Il dl Semplificazioni slitta, come del resto aveva anticipato il ministro Cingolani. La cabina di regia, riunita ieri mattina a palazzo Chigi con Draghi, nove ministri e il sottosegretario Garofoli, non ne ha proprio parlato. C’è una nuova bozza, i cui contenuti però sono ancora ignoti anche se da quel che trapela dovrebbe almeno ripristinare alcuni dei vincoli sui centri storici cancellati nella prima versione del testo. Ma il traguardo è ancora distante. Il cdm, questa settimana, si limiterà a varare il decreto sulla governance del Pnrr. Tra qualche giorno la cabina si riunirà sul tema spinoso, quello delle semplificazioni, ma senza illudersi di concludere.

SULLA GOVERNANCE le cose sono più semplici. La riunione di ieri, peraltro breve, si è conclusa con un «sostanziale accordo». I ministri convergono e convengono sul fatto che detta governance avrà un nome e un cognome: Mario Draghi. La struttura direttiva reale, appunto la cabina di regia, sarà «a geometrie variabili». Vuol dire che sarà composta di volta in volta dai ministri e se del caso dai sottosegretari direttamente interessati dal provvedimento in discussione ed eventualmente allargata ai presidenti di Regione chiamati in causa.
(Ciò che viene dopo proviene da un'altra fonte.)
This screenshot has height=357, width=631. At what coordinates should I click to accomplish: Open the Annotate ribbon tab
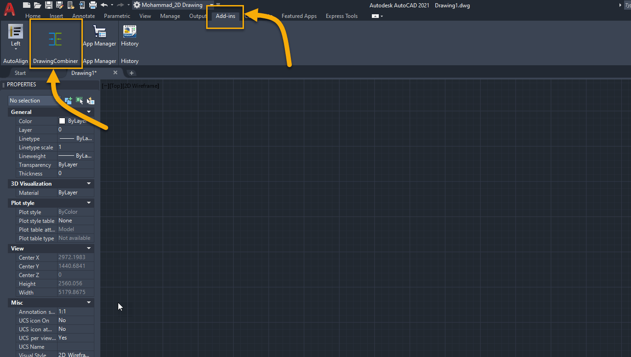pos(83,16)
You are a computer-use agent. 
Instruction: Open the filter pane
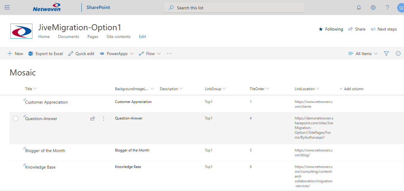pyautogui.click(x=386, y=53)
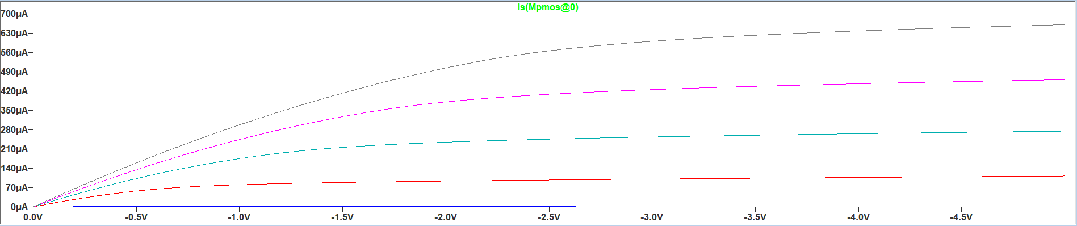This screenshot has width=1077, height=226.
Task: Click the 490µA y-axis label
Action: [x=14, y=72]
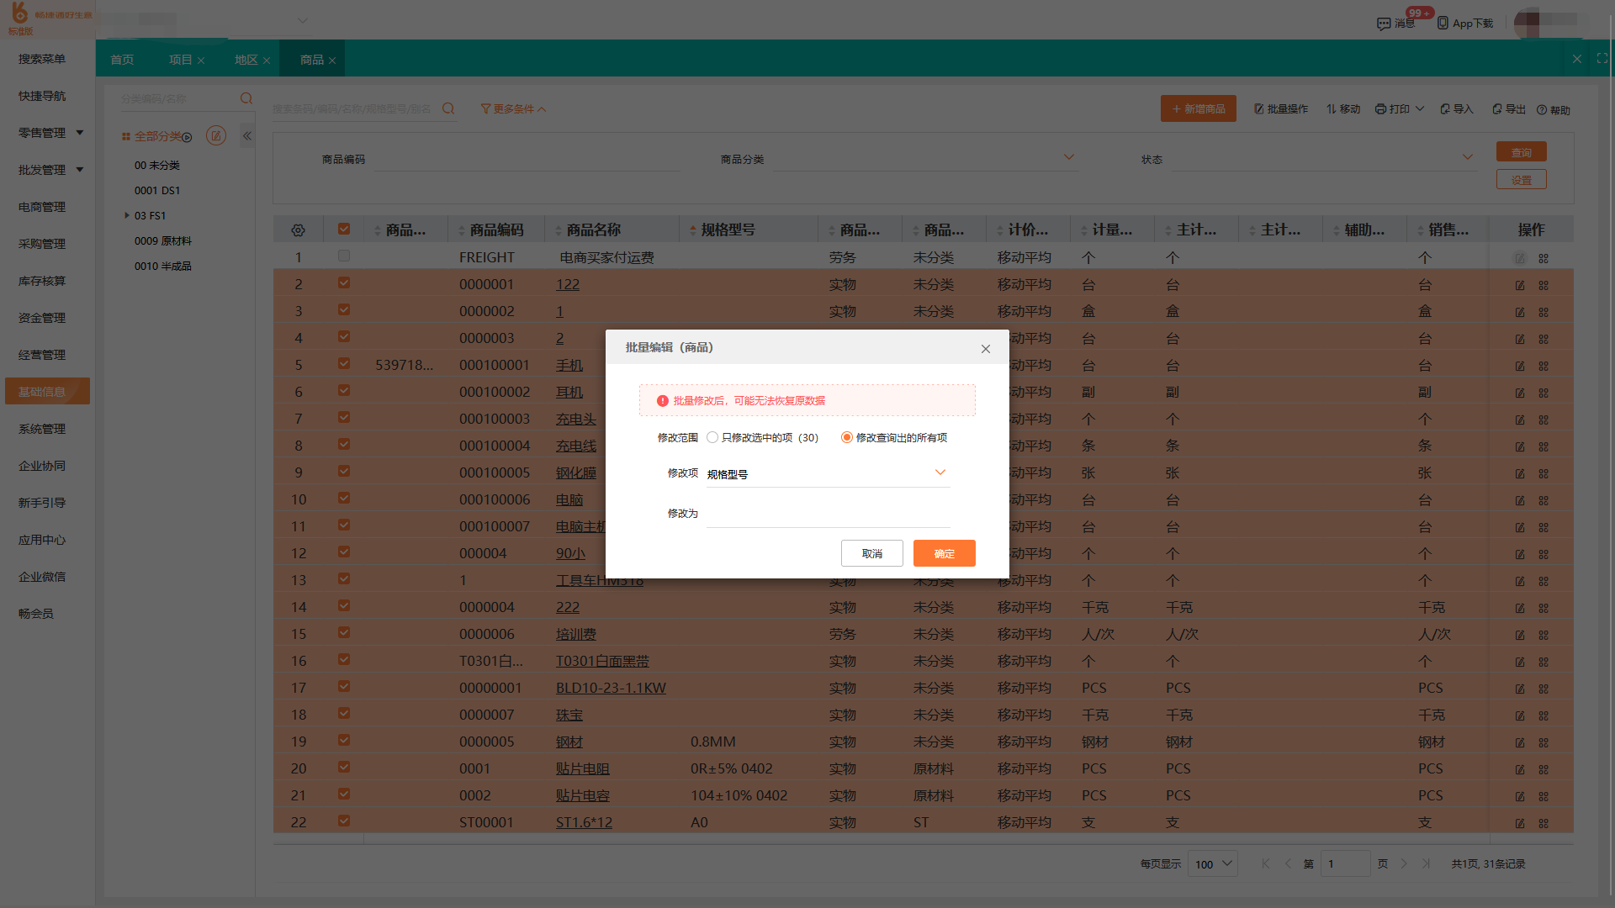Click the 消息 notification icon
The height and width of the screenshot is (908, 1615).
point(1391,21)
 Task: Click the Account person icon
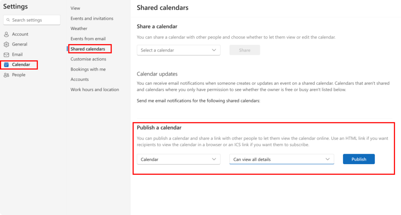click(x=6, y=34)
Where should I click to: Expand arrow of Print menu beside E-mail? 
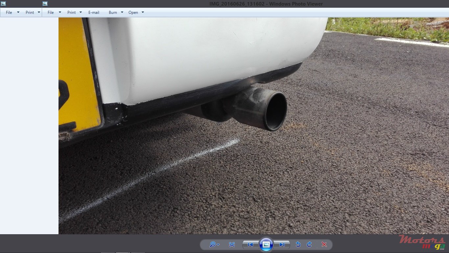click(80, 13)
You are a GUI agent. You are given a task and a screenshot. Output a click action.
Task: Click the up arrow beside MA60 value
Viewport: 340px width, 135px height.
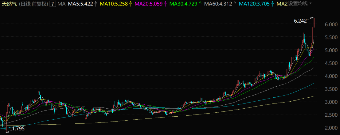click(x=234, y=4)
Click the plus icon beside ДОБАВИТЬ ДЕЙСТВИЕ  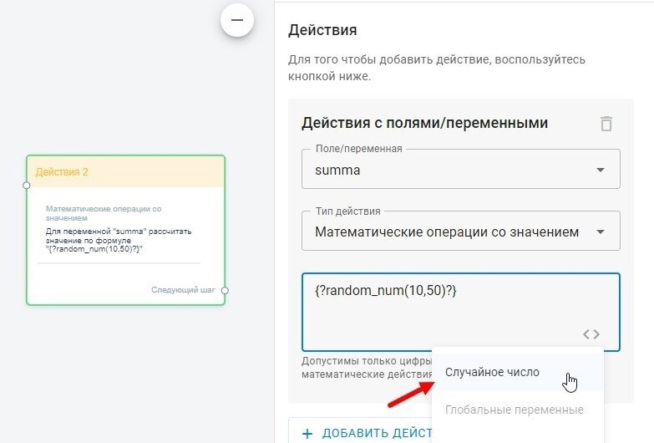click(307, 433)
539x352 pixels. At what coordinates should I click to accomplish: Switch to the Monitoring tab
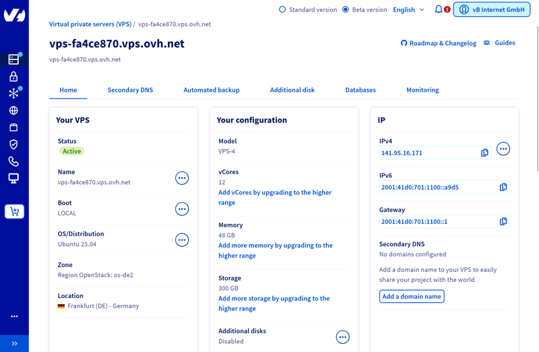422,90
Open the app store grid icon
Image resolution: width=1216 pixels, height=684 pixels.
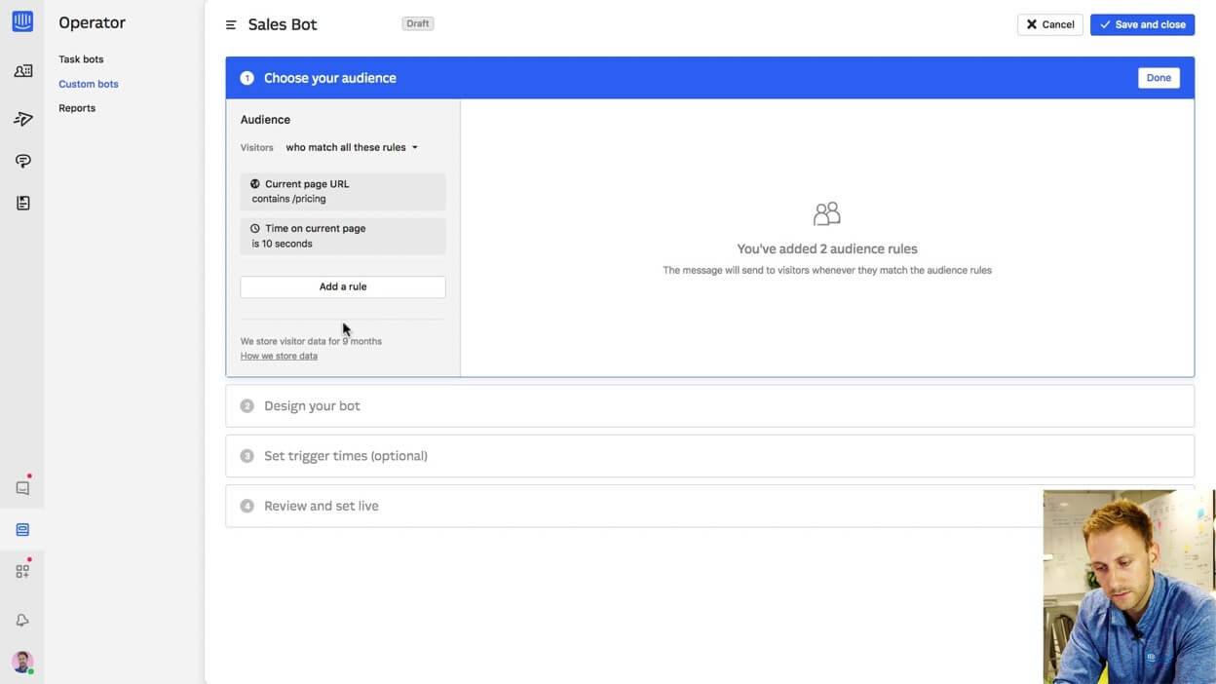click(22, 572)
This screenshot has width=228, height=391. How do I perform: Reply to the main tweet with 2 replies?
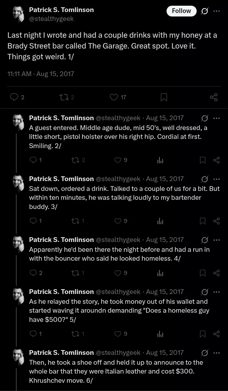[x=17, y=97]
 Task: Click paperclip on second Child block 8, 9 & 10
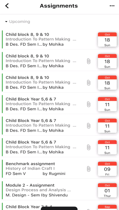[89, 61]
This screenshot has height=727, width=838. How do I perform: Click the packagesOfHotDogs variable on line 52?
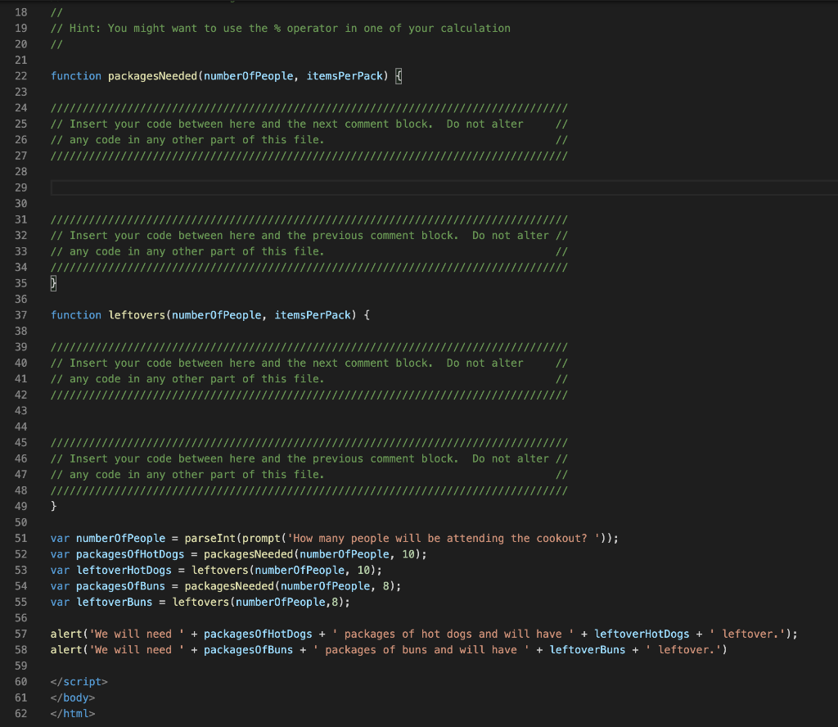(128, 553)
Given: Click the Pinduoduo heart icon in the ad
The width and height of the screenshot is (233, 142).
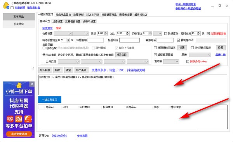Looking at the screenshot, I should [x=10, y=119].

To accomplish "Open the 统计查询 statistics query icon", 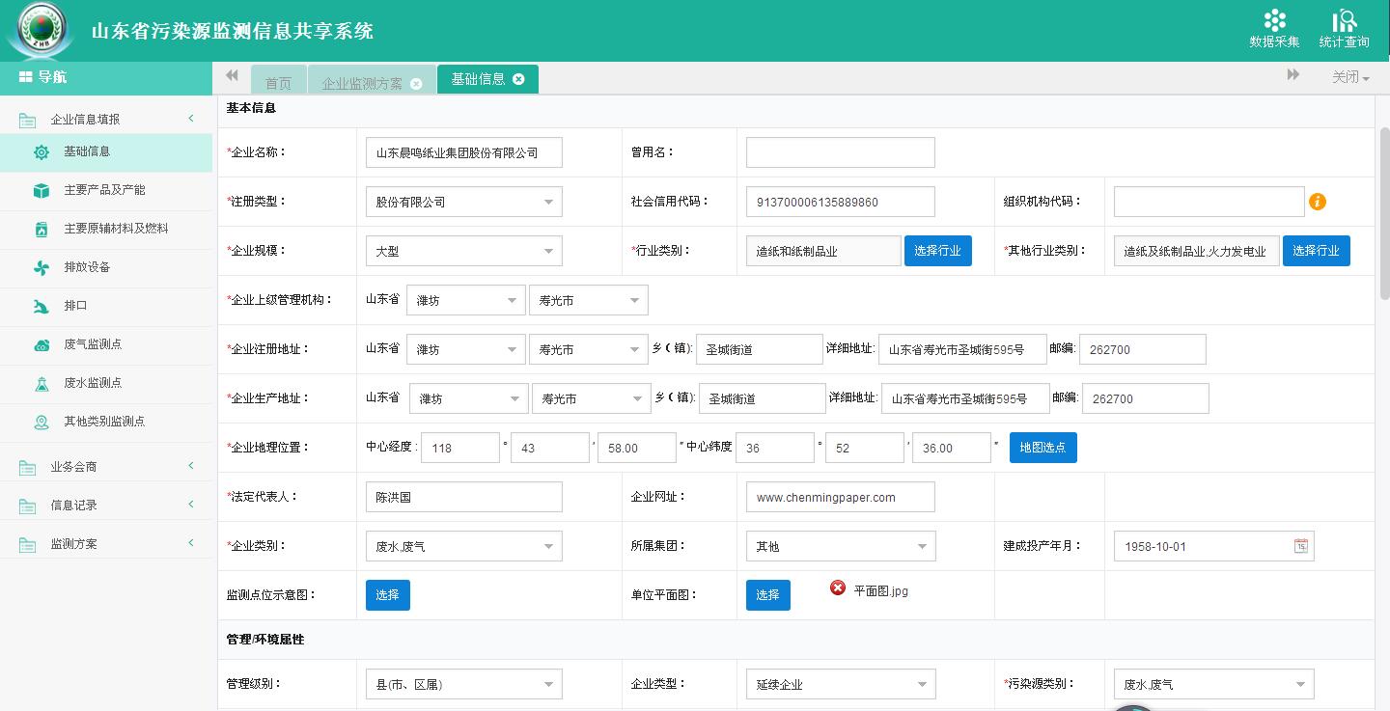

«Indirizzo, impulso e coordinamento generale» spetteranno alla cabina. I controlli sull’attuazione dei progetti saranno invece competenza del Mef, naturalmente in strettissimo collegamento con Draghi, come pure i rapporti con Bruxelles. Le Camere dovrebbero essere informate periodicamente, a scadenza fissa. La struttura prevede poi altri due livelli: quello sociale, attraverso un tavolo permanente con le parti sociali e gli enti locali, e quello tecnico, affidato a una segreteria le cui competenze precise sono ancora da definire ma che comunque si installerà sempre presso la presidenza del Consiglio. Il decreto che sarà varato giovedì o venerdì fisserà inoltre i criteri per l’assunzione del personale necessario per l’implementazione del Piano.

Naturalmente, oltre ai periodici rapporti, le Camere potranno convocare il governo quando vorranno e altrettanto naturalmente il governo tutto sarà di quando in quando informato sullo stato della situazione. Ma si tratta di postille che nell’essenza significano poco come poco cambieranno i particolari ancora da definire. La gestione sarà tutta in mano al presidente del consiglio e ai suoi più diretti collaboratori. Il Parlamento e lo stesso cdm difficilmente avranno un ruolo che vada oltre la ratifica.

NON STUPISCE CHE una governance così centralizzata sia stata approvata senza scosse in meno di un’ora. Sia pure informalmente, la gestione in capo a Draghi faceva parte delle regole d’ingaggio dall’inizio. Le cose stanno diversamente per quanto riguarda il dl Semplificazioni. Anche in questo caso un certo tasso di deregulation era messo nel conto sin dall’inizio.

La prima bozza però portava il processo alle estreme conseguenze, smantellando completamente il precedente dl Semplificazioni, peraltro ancora inattuato. Il criterio del massimo ribasso e la dergulation dei subappalti sono particolarmente bersagliati dai sindacati, con tanto di minaccia di sciopero generale della Cgil, e praticamente da tutte le associazioni impegnate nella lotta alle mafie.

La maggioranza però è una Babele nella quale ognuno sostiene una proposta diversa, dall’azzeramento totale del Codice degli appalti impugnato dalla Lega alla resurrezione del «Piano shock» di Iv all’applicazione rigida delle regole europee di Fi. Le due forze portanti dell’ala sinistra, Pd e M5S, sono spaccate e LeU chiede di rivedere radicalmente la bozza.

IERI LETTA HA RIUNITO la segreteria e la delegazione al governo e il summit se ne è uscito con una proposta ineffabile: «Velocità nelle procedure ma coniugata con la tutela della legalità, della sicurezza e della qualità del lavoro». In fondo per quadrare un cerchio che ci vuole?

La realtà rivelata dalla non-proposta partorita dal vertice è un Pd diviso tra un’ala, fortissima nelle amministrazioni locali, che punta sull’accelerazione ed è pronta ad accettare se non tutta almeno gran parte della deregolamentazione, e un’ala «legalista» che insiste invece per mantenere i controlli. Stessa situazione tra i 5 Stelle: Di Maio è convinto che per far ripartire il Paese «bisogna semplificare le procedure rispettando il tracciato della legalità» mentre buona parte dei parlamentari fa muro contro il massimo ribasso. Insomma, per essere un dl Semplificazioni, la situazione tanto semplice proprio non è.